__TAREFA PROPOSTA A__: Reproduza sem nenhuma alteração os registros situados entre a linha que contém "Screen dimensions: 1920x1080" e a linha que contém "pyautogui.click(x=23, y=235)", incluindo essas duas linhas.

---- TRECHO APRESENTADO

Pensando em um planejamento de curto e médio prazo, quais são os principais objetivos da RHBC?

Thilo: A curto prazo, consolidar a Rede e aumentar o conhecimento sobre a Economia do Bem Comum entre os membros da Rede, com possibilidade de se integrar no Núcleo Recife da EBC. A médio prazo, aumentar a variedade de produtos, o número de produtores da agricultura familiar, produtores do nosso meio urbano e de consumidores solidários. Institucionalizar a Rede. Cooperar com outros grupos e movimentos amigos.

Na sua avaliação, quais são as principais potencialidades e as principais limitações da RHBC?

Thilo: Quanto às potencialidades, me parece que as pessoas percebem cada vez mais que as pressões ambientais, econômicas e sociais estão aumentando. Uma parte destas pessoas percebe ainda, que a resposta não pode ser aumentar os muros – aqui em Aldeia, no sentido literal. Observamos cada vez mais movimentos e iniciativas, utilizando também as redes sociais e os meios de propaganda, que dão voz a esta preocupação, mas pouca solução estrutural. A EBC nos aponta um potencial de analisar, entender e responder de forma construtiva à raiz destes problemas. A Rede concentra respostas parciais ao nível local.

Em relação às limitações, existem duas limitações principais. Uma é o envolvimento de granjeiros de Aldeia com potenciais espaços de cultivo orgânico para distribuição em uma rede solidária e comunitária, sem esperar grandes retornos financeiros, mas ganhando amizades e diversidade de alimentos saudáveis na mesa. Este envolvimento não se realizou na escala sonhada. Mas desde o início, enxergamos a Rede também como um experimento social, ao nível local. Outra limitação é a disponibilidade de pessoas e “mão de obra” que se envolvem de forma voluntaria na construção e manutenção da Rede, adicional aos seus demais compromissos diários, totalmente absorvidos na sua rotina. Sair da gaiola é um desafio para cada um de nós.

Quais foram os principais avanços e as principais conquistas alcançadas?

Thilo: Principais avanços, ter consolidado um núcleo de membros e amigos ativos da Rede, crescimento contínuo do número de membros consumidores solidários. Ter a feira como rotina semanal, com pedidos por aplicativo próprio, desenvolvido de forma solidária por um membro ativo da Rede. Finalmente, os acordos formalizados em oficinas e reuniões que definem os nossos princípios básicos, valores e as formas de produção, produtos e serviços da Rede.

Principais conquistas, a integração da produtora parceira Jaqueline na feira da Rede, agricultora familiar dentro do nosso raio definido como produção local (até 50 km), com produção orgânica certificada, e os produtores de cogumelos. A aprovação do programa de rádio “Comunidades do Bem Comum” no recente edital da Rádio Universitária Paulo Freire e a nossa contribuição no congresso da Abrasco em 2019 também podem ser vistos como conquistas, embora sejam “efeitos colaterais” de divulgação, não fazendo parte dos nossos principais objetivos. Outras conquistas mais diretamente ligadas à atuação da Rede são o financiamento solidário através de “vaquinha” de uma barraca para Jaqueline e um abaixo assinado para funcionamento da barraca durante o lockdown, com rígido controle sanitário.

--------

__TAREFA PROPOSTA B__: De acordo com o trecho apresentado, qual é o raio que a Rede define como produção local?

---- REGISTROS A PROCESSAR

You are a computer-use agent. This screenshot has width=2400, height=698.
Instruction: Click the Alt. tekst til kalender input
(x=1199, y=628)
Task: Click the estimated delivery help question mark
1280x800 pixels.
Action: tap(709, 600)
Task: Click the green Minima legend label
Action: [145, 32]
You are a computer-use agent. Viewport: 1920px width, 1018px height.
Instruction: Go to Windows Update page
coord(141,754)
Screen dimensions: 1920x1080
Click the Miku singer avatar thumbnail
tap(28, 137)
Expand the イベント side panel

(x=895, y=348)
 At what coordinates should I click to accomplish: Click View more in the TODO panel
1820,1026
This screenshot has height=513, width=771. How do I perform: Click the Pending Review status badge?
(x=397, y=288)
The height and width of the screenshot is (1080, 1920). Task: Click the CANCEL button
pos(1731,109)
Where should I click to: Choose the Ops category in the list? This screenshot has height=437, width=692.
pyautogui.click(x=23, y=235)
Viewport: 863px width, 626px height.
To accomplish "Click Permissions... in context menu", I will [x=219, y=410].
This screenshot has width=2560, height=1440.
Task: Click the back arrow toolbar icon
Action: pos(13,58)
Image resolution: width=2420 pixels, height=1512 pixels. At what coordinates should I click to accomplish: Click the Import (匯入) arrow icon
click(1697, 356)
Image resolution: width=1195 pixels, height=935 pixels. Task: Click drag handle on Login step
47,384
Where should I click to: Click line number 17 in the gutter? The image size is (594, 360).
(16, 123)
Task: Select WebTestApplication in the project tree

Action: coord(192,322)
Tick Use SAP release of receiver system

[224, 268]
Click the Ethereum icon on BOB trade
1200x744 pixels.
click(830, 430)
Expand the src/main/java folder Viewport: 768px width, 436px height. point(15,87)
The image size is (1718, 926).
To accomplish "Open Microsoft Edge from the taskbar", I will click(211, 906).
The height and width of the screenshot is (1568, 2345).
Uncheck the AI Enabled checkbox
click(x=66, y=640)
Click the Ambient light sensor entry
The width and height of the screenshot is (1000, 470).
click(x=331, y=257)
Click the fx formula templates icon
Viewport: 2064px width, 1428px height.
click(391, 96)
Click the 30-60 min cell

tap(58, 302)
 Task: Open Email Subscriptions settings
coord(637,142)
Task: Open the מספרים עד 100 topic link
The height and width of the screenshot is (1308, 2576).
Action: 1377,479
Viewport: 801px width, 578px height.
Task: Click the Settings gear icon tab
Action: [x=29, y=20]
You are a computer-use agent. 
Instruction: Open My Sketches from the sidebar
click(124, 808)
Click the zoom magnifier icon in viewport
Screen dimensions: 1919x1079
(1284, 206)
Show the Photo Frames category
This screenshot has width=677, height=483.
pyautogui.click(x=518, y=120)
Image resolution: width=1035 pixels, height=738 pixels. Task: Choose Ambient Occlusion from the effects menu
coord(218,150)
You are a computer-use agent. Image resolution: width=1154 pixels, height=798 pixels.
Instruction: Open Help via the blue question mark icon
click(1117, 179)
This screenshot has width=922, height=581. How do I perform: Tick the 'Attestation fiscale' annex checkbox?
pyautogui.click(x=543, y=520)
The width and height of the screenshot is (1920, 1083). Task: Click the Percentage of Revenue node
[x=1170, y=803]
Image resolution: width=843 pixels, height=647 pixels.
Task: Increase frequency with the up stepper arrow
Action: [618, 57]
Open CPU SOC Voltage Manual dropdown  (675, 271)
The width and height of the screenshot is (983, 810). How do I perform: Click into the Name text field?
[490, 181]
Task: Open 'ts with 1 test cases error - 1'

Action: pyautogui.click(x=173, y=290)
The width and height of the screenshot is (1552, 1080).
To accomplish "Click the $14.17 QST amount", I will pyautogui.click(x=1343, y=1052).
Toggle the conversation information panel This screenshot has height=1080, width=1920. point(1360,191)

--------

__RESPOSTA COMPLETA A__:
Screen dimensions: 1920x1080
Click the Miku singer avatar thumbnail
tap(28, 137)
Expand the イベント side panel

(x=895, y=348)
 At what coordinates should I click to accomplish: Click View more in the TODO panel
1820,1026
This screenshot has height=513, width=771. How do I perform: Click the Pending Review status badge?
(x=397, y=288)
The height and width of the screenshot is (1080, 1920). Task: Click the CANCEL button
pos(1731,109)
Where should I click to: Choose the Ops category in the list? This screenshot has height=437, width=692.
pyautogui.click(x=23, y=235)

__RESPOSTA COMPLETA B__: Até 50 km.